We’re in the middle of one of the most remarkable news cycles of my lifetime. The once-feared Russian military is reeling from repeated battlefield defeats at the hands of an upstart Ukrainian military, and it is now staring at the possibility of outright defeat and total expulsion from Ukrainian territory. I’m not predicting outright Russian defeat (yet), but the unthinkable isn’t just thinkable; it might even be probable.

It turns out there’s life left in liberal democracy after all.

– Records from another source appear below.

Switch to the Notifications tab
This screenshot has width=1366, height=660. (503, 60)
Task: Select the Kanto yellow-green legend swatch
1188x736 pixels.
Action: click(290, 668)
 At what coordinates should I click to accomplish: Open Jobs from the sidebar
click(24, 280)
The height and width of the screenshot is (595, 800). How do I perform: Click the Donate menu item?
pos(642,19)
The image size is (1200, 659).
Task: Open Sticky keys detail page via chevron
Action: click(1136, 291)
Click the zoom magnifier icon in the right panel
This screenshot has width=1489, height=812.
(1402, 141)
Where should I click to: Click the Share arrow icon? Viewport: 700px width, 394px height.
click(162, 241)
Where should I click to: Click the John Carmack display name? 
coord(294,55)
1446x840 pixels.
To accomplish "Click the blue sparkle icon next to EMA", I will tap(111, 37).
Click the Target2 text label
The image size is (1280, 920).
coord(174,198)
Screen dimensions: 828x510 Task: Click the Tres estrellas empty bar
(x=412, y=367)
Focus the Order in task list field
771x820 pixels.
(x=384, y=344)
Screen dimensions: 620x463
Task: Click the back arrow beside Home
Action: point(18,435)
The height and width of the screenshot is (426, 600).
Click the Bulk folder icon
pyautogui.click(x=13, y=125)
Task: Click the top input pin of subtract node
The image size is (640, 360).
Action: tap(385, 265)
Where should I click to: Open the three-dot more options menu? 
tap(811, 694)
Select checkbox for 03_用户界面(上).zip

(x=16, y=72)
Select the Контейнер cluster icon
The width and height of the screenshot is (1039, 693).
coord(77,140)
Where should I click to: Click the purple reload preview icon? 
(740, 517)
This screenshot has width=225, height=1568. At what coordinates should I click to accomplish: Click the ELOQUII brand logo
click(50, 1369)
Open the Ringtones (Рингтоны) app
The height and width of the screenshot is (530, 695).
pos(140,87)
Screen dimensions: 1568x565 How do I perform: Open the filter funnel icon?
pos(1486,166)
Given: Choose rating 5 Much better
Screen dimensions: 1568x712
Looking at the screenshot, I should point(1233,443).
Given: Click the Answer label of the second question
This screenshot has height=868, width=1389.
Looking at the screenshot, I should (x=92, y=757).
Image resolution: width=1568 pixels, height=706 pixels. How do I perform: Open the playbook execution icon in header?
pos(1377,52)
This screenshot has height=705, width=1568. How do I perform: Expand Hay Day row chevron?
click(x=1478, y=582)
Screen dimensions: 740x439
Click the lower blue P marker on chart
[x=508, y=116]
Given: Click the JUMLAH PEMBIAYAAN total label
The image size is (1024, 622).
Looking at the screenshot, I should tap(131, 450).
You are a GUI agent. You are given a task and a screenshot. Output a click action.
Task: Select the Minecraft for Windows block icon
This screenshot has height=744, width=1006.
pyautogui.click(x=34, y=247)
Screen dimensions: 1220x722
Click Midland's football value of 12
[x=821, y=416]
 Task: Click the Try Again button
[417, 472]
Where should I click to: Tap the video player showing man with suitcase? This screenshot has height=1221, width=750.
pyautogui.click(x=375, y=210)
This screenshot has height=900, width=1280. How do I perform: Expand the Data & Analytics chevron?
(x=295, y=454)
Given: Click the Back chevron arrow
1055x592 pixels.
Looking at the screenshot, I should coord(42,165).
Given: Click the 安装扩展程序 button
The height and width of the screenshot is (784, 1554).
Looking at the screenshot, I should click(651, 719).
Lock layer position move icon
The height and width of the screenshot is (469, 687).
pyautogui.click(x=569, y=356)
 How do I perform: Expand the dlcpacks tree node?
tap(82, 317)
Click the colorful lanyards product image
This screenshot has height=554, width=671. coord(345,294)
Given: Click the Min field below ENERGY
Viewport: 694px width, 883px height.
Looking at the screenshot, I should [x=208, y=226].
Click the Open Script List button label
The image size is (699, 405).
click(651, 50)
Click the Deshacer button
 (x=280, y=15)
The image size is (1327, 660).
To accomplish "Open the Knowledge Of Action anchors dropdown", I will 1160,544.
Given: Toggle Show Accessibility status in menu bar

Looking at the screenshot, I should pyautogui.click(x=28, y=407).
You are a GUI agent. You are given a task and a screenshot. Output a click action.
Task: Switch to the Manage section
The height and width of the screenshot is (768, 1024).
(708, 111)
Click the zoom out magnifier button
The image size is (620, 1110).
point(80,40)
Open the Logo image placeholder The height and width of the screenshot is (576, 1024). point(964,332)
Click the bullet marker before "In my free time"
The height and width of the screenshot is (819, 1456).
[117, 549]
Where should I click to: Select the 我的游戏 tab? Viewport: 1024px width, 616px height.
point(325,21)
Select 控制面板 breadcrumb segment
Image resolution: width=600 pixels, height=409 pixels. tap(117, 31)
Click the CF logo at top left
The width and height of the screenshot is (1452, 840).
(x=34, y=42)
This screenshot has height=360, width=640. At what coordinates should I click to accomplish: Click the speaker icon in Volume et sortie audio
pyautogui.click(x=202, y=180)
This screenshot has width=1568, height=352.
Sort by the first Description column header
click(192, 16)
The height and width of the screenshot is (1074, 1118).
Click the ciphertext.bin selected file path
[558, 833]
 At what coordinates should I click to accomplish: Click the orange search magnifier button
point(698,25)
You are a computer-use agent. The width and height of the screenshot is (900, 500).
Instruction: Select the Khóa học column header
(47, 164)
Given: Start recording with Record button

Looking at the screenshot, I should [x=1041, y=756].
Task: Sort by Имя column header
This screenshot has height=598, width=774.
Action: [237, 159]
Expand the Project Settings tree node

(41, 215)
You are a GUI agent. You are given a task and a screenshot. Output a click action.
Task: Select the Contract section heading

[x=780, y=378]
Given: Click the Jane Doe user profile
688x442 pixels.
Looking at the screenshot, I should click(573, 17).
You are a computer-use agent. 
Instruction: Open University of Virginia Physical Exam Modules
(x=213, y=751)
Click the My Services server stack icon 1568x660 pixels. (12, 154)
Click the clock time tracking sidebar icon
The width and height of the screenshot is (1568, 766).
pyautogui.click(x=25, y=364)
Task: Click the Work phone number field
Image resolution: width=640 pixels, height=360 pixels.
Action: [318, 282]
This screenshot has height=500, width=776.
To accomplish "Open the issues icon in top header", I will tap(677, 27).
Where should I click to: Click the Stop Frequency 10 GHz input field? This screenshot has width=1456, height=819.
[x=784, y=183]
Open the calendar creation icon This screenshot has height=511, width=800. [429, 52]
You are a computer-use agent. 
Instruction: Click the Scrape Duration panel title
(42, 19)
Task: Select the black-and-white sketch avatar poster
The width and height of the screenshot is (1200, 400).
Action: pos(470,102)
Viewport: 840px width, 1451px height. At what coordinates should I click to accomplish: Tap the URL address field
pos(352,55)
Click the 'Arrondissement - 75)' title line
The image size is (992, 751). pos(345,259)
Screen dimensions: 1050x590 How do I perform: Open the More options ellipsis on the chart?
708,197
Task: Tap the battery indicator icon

Contrary to the allegations of the hard right, liberal societies are not “soft,” and authoritarian nations are not “strong.” Authoritarianism is brittle, and brittle societies—and the armies they create—break more easily.

There’s abundant scholarship examining why democracies tend to win wars against autocracies, and the complicated analysis often boils down to a simple-sounding formula. The combination of democratic accountability, economic vitality, and the individual liberty protected by free societies yields armies that reflect their nations—more technically advanced, more creative, and with command structures that reward success and punish failure.

None of this is to say that Western armies do any of this seamlessly. I served in the U.S. Army and deployed to Iraq during the 2007 surge, and I know firsthand that our army isn’t perfect. It can be frustratingly bureaucratic, and sometimes promotes and protects mediocrity. But I also know that it’s fundamentally an institution full of courageous, honorable soldiers, and it’s the most fearsome and powerful instrument of land warfare in the world.

But for this newsletter, I’m less interested in the power of liberal democracies than I am in the consistent way that dictators (and liberal democracies’ domestic critics) consistently underestimate that power. From the Kaiser to Hitler to Soviet leaders throughout much of the Cold War, dictators have made the same mistake. Liberal democracies, they say, are weak; they themselves are strong. Yet liberal democracy endures.

Our luxury and liberty are deceptive. Vitality creates luxury, and then luxury hides vitality. To illustrate this principle, let’s examine an archetypal picture of Western decadence: a fine restaurant in a leafy suburb serving expensive wines and locally sourced food to a wealthy array of doctors, lawyers, and software engineers who spend their meal talking about pickleball and politics.

Not exactly the picture of a society prepared for the hell of war, is it?